There are some problems with the portrayal of God in this story.

We might raise some questions like: Did God do enough to make amends?  Why is the universe so unfair - people who are good or bad may be victimized or rescued randomly.  And what about power and suffering?  How do you make someone act ethically if they choose not to?  Who is going to make God abide by the covenant with Noah and all living things?

Let’s be clear - very clear.  The flood story is  a story of environmental disaster.  We know what this looks like now.  With climate change and instant access to information we know what environmental disasters look like.  How do we stop them?  Can we stop them?  Is it too late to undo the damage we have done?  Is there a willingness on the part of the powerful - the leaders and decision makers to stop environmental disasters?  Is it too late for us to mitigate or reverse climate change?  Are we all just going to be looking for our own ark to get on and save ourselves?
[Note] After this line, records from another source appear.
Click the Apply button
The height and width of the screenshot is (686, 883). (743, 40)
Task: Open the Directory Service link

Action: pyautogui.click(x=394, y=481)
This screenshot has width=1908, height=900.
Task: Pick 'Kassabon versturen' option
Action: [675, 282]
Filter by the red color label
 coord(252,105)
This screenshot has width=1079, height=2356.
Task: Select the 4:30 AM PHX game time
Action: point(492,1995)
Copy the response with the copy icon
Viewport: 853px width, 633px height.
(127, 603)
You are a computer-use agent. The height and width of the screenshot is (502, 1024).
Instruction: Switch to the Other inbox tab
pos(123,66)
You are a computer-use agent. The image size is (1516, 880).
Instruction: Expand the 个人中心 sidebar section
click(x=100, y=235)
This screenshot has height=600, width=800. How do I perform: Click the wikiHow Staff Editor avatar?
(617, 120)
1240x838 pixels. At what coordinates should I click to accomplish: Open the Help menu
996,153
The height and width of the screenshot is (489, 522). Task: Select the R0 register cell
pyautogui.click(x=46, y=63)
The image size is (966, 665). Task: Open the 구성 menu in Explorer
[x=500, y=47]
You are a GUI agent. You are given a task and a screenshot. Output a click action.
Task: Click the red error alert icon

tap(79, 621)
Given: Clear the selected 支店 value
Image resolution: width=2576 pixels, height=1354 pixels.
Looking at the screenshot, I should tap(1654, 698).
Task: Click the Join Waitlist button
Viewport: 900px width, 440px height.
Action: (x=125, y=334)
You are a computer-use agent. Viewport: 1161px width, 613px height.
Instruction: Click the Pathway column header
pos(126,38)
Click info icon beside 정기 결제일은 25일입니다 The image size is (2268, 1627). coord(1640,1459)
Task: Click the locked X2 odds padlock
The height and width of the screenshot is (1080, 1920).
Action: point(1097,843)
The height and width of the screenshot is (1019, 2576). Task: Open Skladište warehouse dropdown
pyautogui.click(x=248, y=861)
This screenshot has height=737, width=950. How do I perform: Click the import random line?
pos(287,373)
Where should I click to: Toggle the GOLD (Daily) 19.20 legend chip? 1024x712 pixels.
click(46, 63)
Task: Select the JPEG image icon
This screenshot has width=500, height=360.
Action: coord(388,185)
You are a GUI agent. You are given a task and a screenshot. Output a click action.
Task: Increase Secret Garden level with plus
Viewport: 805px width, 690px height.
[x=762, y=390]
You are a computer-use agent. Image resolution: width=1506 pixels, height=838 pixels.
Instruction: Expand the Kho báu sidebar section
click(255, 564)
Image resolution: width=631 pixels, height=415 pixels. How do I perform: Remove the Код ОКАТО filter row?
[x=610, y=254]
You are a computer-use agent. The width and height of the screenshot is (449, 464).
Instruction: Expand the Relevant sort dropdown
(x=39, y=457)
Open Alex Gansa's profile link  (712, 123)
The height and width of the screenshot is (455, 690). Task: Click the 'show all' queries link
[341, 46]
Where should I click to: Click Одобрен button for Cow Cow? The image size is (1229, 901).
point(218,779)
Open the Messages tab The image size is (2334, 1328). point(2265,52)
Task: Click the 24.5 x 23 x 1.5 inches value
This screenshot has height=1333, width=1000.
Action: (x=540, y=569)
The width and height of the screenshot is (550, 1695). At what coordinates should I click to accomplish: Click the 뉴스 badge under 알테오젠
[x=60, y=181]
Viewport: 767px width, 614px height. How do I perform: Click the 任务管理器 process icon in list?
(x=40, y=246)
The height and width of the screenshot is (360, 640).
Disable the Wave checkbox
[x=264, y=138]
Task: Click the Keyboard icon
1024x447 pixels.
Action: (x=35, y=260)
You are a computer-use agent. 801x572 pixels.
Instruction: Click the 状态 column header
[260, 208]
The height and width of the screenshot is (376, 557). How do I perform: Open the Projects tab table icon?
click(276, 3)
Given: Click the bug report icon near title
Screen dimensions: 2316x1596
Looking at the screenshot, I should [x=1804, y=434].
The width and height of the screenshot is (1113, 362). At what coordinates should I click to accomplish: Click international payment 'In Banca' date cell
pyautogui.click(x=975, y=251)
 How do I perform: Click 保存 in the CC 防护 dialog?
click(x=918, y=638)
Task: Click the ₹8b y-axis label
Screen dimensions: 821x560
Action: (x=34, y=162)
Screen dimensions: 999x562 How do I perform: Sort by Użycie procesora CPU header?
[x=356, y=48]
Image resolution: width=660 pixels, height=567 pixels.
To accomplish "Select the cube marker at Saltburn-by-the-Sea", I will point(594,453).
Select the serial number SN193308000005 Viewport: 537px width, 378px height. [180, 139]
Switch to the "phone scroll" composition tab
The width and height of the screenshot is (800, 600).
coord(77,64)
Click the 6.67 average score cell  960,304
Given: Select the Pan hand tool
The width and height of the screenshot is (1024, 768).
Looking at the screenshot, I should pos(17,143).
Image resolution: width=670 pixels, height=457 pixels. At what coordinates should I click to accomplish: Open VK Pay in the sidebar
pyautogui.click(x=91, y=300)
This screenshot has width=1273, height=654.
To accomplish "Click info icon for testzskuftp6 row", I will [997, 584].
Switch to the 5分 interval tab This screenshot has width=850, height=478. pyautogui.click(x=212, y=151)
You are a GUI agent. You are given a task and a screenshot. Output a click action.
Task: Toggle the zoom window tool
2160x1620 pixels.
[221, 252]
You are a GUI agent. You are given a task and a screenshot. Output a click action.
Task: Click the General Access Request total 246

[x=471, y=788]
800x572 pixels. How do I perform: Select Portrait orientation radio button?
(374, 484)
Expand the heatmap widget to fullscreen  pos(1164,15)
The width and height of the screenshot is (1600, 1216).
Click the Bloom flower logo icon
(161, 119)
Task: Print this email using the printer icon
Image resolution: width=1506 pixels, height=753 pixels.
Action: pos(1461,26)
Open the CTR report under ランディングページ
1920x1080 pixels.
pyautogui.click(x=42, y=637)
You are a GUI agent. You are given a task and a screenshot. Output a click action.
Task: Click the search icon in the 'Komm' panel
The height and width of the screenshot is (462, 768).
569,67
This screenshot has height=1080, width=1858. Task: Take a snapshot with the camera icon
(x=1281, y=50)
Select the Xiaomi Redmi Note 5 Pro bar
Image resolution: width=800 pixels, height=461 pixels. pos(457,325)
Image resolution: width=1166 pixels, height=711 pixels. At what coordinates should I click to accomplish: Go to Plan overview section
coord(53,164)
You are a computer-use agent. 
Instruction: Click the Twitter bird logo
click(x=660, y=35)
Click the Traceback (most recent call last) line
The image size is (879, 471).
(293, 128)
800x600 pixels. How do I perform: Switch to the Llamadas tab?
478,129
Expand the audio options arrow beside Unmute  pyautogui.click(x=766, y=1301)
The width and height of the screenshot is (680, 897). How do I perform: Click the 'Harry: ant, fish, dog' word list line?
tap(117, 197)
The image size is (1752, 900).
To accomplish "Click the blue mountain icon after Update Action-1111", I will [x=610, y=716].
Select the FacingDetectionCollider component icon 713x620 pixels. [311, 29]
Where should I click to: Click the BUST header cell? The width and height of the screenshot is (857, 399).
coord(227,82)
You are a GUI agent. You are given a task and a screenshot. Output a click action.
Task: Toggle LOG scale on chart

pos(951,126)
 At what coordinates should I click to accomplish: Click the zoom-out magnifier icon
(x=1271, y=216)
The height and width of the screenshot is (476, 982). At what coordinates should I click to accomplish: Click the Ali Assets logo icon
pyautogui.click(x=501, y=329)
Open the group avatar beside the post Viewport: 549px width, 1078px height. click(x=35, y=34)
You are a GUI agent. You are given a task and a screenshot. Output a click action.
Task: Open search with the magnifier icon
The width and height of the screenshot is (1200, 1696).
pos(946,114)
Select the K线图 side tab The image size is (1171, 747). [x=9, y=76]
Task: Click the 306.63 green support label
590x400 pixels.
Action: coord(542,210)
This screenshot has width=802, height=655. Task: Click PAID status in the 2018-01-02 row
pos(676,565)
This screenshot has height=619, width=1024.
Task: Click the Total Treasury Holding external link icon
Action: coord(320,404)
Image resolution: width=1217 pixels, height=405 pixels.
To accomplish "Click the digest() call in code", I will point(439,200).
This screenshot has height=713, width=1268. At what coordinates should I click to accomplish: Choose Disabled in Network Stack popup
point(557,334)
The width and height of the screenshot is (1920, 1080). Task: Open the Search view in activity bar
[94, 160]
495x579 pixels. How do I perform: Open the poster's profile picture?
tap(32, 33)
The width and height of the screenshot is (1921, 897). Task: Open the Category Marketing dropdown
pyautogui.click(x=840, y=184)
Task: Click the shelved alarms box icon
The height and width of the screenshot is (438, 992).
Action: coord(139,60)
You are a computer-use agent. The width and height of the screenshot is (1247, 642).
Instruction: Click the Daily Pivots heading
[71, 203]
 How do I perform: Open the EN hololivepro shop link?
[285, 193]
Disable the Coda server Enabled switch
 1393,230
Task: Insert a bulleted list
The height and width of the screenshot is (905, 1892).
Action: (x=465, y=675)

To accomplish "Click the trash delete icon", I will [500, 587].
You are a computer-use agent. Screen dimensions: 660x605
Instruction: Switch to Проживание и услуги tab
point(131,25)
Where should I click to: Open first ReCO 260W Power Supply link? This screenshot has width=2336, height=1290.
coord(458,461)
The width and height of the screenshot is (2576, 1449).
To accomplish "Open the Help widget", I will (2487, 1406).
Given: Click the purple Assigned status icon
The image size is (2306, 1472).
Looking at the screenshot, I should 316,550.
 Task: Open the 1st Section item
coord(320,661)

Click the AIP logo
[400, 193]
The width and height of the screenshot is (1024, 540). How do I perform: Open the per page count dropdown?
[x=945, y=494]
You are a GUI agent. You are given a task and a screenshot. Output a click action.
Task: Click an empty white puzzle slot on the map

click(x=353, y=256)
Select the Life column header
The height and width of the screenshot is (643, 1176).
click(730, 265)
Noah and his family are silent partners in the agreement - the covenant.  Is this because they are afraid of their God?  A God who seems to have serious anger issues. Uncontrollable anger.  Best to tread lightly here - who wants to anger this God?  Terrified?  Traumatized?  Is this how we can or should be seeing Noah and his family?  They have just witnessed and barely survived an act of violence, rage and destruction.

If this covenant is an agreement based on relationships? Could Noah have said no?  Is there really a true agreement or covenant?  Was there any other option but to say yes to God’s gesture of reconciliation?  

Have you ever really thought about the violence and the terror involved in this story?  Have you wondered if the rainbow and the covenant are enough for true reconciliation?

And what about the rainbow?  We look at rainbows as beautiful acts of nature - prisms of light going thru moisture.  But God says I am hanging up my bow - a symbol of war - a weapon.  Is this a threatening gesture or a peaceful one?  Is this a silent threat?

Is it really over when God says never again?

Our scriptures do not reveal another story of the complete destruction of the world by God.  So does the covenant hold?  Can we see in the rainbow a symbol of God’s grace?